Der Kläger strebt auch die Unterlassung der Behauptung der bekämpften Äußerung, deren Verbreitung dem Beklagten rechtskräftig untersagt wurde, mit der offen deklarierten Absicht an, dass damit dem Beklagten (auch) die Aussage vor der Wirtschaftspolizei in einem bestimmten Sinn verboten werden soll. Entgegen dem Revisionsrekursvorbringen wurde jedoch nicht ein derart spezifizierter Antrag, sondern nur der gestellte allgemeine Antrag auf Unterlassung der Behauptung abgewiesen. Inhaltlich geht der Rekurswerber von einer bewusst wahrheitswidrigen Aussage des Beklagten vor der Wirtschaftspolizei aus. Bei Aussagen in Strafanzeigen oder in Partei- oder Zeugenvernehmungen kann sich der Täter trotz der Unrichtigkeit der Tatsachenbehauptungen auf den Rechtfertigungsgrund des öffentlichen Interesses am Funktionieren einer ordnungsgemäßen Rechtspflege berufen (SZ 56/74; 6 Ob 305/98s mwN = MR 1999, 22 = JBl 1999, 313). Er haftet nur für wissentlich falsche Angaben. Die Beweislast für die Kenntnis der Unwahrheit und den Vorsatz des Täters trifft den Kläger (RS0105665). Hier haben die Vorinstanzen - worauf der Beklagte zutreffend verweist - zur Wahrheit der Tatsachenbehauptung des Beklagten eine Negativfeststellung getroffen, diese umfasst zwingend auch den Kenntnisstand des Beklagten als Vorfrage der zitierten Negativfeststellung. Nach der zitierten Beweislastregel geht die Negativfeststellung für das von ihm angestrebte Ergebnis zu Lasten des Klägers. Da die Rechtsrüge des Klägers nicht vom festgestellten Sachverhalt ausgeht und zu den eingangs angeführten Rechtsfragen nicht Stellung nimmt, ist der Revisionsrekurs unzulässig. Zur Klarstellung seien jedoch folgende Bemerkungen angebracht:
Rechtfertigungsgründe und daraus resultierende Ausnahmen vom gerichtlichen Verbot sind nicht in den Spruch der Entscheidung aufzunehmen, weil die Ausnahmen auf Grund des Gesetzes gelten und die Voraussetzungen hiefür im Exekutionsverfahren geprüft werden (6 Ob 114/00h = MR 2000, 307). Nach dem Klagevorbringen in Verbindung mit dem allgemein gestellten Urteilsantrag bestand der Entscheidungsgegenstand auch im Provisorialverfahren in der öffentlichen Äußerung des Beklagten im ORF-Interview, bei dem er seine Aussage vor der Wirtschaftspolizei wiederholte (vgl den vergleichbaren Fall der Wiederholung einer ehrverletzenden Äußerung eines Parlamentariers in einer Pressekonferenz, für die ihm nicht mehr der Schutz der Immunität zusteht: 6 Ob 79/00m = MR 2000, 228).

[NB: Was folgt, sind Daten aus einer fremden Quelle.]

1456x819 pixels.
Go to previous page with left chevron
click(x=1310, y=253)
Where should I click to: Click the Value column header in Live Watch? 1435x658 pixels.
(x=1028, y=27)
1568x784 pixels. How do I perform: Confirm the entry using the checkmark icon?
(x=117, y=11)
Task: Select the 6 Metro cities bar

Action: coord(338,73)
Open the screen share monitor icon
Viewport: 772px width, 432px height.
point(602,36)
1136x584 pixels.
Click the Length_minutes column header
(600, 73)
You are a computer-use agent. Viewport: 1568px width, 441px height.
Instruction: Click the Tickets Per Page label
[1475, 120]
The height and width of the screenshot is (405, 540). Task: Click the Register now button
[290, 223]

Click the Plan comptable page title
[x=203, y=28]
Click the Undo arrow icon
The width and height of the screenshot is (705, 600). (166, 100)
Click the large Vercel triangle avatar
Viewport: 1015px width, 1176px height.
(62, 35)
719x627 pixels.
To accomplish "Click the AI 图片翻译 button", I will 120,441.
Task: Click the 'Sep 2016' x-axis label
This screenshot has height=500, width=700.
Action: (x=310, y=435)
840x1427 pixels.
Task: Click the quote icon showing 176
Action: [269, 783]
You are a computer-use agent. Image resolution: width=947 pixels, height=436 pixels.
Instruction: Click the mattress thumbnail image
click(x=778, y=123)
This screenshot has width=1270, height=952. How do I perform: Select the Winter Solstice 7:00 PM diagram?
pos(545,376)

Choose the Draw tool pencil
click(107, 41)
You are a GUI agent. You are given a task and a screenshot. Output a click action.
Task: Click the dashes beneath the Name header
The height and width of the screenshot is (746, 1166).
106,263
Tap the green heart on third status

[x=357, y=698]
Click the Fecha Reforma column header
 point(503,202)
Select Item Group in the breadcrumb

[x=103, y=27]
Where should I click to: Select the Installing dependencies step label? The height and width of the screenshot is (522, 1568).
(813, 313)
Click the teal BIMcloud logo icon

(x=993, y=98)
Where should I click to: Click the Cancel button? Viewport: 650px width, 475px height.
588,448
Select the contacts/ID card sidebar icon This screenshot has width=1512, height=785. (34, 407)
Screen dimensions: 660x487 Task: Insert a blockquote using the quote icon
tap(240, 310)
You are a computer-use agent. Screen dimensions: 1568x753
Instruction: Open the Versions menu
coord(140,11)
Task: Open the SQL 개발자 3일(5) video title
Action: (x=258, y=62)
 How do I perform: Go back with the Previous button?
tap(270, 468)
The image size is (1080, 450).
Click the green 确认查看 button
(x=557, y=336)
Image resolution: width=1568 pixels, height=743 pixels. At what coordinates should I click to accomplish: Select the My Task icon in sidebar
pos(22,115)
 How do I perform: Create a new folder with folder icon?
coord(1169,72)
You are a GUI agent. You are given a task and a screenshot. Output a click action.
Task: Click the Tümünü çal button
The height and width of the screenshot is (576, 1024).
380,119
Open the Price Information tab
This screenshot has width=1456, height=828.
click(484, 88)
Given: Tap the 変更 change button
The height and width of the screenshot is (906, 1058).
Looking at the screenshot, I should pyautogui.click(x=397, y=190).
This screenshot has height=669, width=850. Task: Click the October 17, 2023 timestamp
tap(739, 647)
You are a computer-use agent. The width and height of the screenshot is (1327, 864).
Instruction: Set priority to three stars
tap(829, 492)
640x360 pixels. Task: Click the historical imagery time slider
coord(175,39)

Mit dem Verbreitungsverbot wurde dem Beklagten im Ergebnis auch die öffentliche Behauptung (also zumindest gegenüber einer vom Verletzten verschiedenen Person) untersagt. Auch wenn im § 1330 Abs 2 ABGB der Begriff der "Behauptung" fehlt und das Gesetz nur auf die Verbreitung abstellt, fällt eine öffentliche Behauptung als Verbreitung der eigenen Meinung unter dieses Tatbild (vgl 6 Ob 197/99k = MR 2000, 20). Vom Verbreitungsverbot ist nur zusätzlich auch das Verbreiten fremder Äußerungen sowie das Eigenzitat, also die Wiederholung der eigenen Meinung, umfasst.
Die Kostenentscheidung beruht auf den §§ 402, 78 EO und den §§ 41 und 50 ZPO (4 Ob 62/00x uva).